OBJECTIVE 1.
According to the code in the tic-tac-toe post, under what condition does the result function raise the exception "That move is not allowed"? Answer in one to three sentences.
OBJECTIVE 2.
Reproduce the part of the tic-tac-toe post that opens with the words containing "The function is being" and closes with "click, _, _ = pygame.mouse.get_pressed()".
** begin EXCERPT **
The code to the function is as follows:

X="X"
O="O"
EMPTY= None
initial_board = [[EMPTY,EMPTY,EMPTY],[EMPTY,EMPTY,EMPTY],[EMPTY,EMPTY,EMPTY]]

def result(board, action):
    """
    Returns the board that results from making move (i, j) on the board.
    """
    memo = {}
    new_board = copy.deepcopy(board, memo)
    #The line below raises the exception
    cell = new_board[action[0]][action[1]]
    move = player(board)

    if cell is not EMPTY:
        raise Exception("That move is not allowed")
    else:
        # cell = move
        new_board[action[0]][action[1]] = move
        return new_board

I am convinced the values of board and action I am passing to the function are indeed the correct types. Where am I getting it wrong here? Let me know if I should add more detail to my question. Thank you in advance for the help!

EDIT

The function is being called in a separate file runner.py that implements the GUI for the game, I am not sure what exactly that file is doing but from what I've checked, my function is being called by the following lines of code:

 # Check for AI move
        if user != player and not game_over:
            if ai_turn:
                time.sleep(0.5)
                move = ttt.minimax(board)
                board = ttt.result(board, move)
                ai_turn = False
            else:
                ai_turn = True

        # Check for a user move
        click, _, _ = pygame.mouse.get_pressed()
        if click == 1 and user == player and not game_over:
            mouse = pygame.mouse.get_pos()
            for i in range(3):
                for j in range(3):
                    if (board[i][j] == ttt.EMPTY and tiles[i][j].collidepoint(mouse)):
                        board = ttt.result(board, (i, j))

I hope that helps

FURTHER EDITS Below is the code for the functions that allow the AI to look for the optimal move:

def max_value(board):
    """
    Given the AI is "X"(Maximizer), returns the value of the utility if the 
    terminal state has been reached,
    otherwise return the value of the utility that will result 
    in optimal play.
** end EXCERPT **
** begin DATASET EXCERPTS **
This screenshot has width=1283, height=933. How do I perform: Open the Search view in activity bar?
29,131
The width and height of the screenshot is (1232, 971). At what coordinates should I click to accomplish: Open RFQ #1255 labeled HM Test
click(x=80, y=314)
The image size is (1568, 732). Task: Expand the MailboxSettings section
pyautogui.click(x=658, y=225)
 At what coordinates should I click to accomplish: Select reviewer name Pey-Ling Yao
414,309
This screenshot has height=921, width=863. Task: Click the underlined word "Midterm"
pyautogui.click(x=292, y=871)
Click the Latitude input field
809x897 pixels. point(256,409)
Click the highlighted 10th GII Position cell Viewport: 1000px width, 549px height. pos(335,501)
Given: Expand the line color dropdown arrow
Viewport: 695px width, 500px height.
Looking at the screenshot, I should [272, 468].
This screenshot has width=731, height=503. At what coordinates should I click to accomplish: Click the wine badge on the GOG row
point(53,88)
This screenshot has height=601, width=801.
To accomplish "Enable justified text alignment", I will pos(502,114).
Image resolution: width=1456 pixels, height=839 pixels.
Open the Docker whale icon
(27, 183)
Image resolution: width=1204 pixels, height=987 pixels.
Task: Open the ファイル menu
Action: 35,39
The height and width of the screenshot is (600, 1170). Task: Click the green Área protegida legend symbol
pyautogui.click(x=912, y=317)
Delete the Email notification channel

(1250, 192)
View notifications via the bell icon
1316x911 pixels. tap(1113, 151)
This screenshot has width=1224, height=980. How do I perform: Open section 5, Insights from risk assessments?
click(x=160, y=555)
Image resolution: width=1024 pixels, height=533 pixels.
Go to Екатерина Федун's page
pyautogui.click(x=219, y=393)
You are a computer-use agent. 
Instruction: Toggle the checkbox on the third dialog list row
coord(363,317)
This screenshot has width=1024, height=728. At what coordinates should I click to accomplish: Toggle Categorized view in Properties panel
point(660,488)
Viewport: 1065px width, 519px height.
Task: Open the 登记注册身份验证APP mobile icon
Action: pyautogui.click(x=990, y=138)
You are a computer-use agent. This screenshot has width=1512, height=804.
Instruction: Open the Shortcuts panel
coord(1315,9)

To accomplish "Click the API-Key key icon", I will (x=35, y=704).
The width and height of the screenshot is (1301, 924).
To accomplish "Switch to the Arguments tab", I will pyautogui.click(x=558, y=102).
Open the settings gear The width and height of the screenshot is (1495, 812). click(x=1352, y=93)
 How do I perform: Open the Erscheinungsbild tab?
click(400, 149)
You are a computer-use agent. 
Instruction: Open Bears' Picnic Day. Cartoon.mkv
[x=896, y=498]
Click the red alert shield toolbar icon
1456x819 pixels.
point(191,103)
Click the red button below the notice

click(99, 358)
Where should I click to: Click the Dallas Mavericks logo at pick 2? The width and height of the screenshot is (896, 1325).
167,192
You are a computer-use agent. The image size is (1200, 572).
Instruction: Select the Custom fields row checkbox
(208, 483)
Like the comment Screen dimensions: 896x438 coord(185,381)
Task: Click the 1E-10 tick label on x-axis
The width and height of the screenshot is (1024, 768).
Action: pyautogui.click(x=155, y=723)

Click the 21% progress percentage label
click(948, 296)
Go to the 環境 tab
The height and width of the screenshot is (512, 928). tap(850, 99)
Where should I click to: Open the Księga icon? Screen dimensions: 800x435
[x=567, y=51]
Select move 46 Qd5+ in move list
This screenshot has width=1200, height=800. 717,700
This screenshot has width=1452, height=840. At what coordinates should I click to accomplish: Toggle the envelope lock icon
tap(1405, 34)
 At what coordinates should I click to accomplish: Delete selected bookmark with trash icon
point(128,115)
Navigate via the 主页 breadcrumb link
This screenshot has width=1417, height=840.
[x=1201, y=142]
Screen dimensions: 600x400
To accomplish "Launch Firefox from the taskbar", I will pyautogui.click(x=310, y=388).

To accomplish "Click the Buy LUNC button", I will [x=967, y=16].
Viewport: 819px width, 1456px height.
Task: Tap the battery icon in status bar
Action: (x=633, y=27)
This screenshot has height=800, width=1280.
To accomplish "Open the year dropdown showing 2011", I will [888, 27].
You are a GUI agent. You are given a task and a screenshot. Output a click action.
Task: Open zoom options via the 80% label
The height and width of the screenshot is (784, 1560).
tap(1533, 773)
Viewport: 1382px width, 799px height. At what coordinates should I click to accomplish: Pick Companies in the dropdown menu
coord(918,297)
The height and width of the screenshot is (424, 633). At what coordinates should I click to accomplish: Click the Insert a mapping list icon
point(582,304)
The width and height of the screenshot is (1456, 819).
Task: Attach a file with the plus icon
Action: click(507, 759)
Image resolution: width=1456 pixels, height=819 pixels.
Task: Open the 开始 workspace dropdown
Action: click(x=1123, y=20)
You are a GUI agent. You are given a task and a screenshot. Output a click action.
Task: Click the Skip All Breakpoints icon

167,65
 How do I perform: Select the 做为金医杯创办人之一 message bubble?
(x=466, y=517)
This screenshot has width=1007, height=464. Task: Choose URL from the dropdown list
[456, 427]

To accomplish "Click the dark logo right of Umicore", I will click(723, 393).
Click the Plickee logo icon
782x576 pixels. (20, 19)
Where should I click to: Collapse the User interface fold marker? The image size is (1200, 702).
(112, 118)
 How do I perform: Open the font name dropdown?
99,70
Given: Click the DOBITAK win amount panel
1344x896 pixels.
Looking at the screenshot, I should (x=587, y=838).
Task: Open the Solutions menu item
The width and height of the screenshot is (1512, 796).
** end DATASET EXCERPTS **
FULL ANSWER 1.
The result function raises the exception when the position picked by the action on the copied board isn't EMPTY. When that position is EMPTY, it places the current player's move there and returns the new board.

FULL ANSWER 2.
The function is being called in a separate file runner.py that implements the GUI for the game, I am not sure what exactly that file is doing but from what I've checked, my function is being called by the following lines of code:

 # Check for AI move
        if user != player and not game_over:
            if ai_turn:
                time.sleep(0.5)
                move = ttt.minimax(board)
                board = ttt.result(board, move)
                ai_turn = False
            else:
                ai_turn = True

        # Check for a user move
        click, _, _ = pygame.mouse.get_pressed()